TASK DESCRIPTION -
Could you set down the lines below, from the one containing "This screenshot has height=214, width=330." through the final line, exactly as written?

RECORDS FOR THIS TASK -

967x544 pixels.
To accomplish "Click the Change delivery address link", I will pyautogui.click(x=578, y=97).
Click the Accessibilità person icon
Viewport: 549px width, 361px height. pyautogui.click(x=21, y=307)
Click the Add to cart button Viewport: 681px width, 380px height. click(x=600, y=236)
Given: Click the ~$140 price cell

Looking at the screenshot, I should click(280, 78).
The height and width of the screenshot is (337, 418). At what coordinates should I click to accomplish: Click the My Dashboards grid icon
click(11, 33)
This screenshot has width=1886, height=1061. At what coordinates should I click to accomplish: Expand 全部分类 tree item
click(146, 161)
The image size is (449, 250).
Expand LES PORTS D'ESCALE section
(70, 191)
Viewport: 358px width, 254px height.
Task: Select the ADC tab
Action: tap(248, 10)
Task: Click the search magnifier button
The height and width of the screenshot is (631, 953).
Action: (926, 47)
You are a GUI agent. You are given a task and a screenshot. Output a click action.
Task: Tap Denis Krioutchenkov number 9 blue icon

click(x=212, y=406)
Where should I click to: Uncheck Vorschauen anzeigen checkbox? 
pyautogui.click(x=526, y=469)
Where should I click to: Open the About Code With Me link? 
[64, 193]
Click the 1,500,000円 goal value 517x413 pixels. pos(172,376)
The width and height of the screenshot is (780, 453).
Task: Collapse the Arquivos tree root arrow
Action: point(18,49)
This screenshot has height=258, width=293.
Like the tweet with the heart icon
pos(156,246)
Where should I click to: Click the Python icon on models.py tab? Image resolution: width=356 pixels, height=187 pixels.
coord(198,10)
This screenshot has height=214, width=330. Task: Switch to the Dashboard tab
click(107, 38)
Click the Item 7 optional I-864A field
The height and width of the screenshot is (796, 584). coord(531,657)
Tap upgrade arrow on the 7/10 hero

RESPONSE AREA -
This screenshot has height=214, width=330. Task: Switch to the Dashboard tab
click(107, 38)
Click the Item 7 optional I-864A field
The height and width of the screenshot is (796, 584). coord(531,657)
Tap upgrade arrow on the 7/10 hero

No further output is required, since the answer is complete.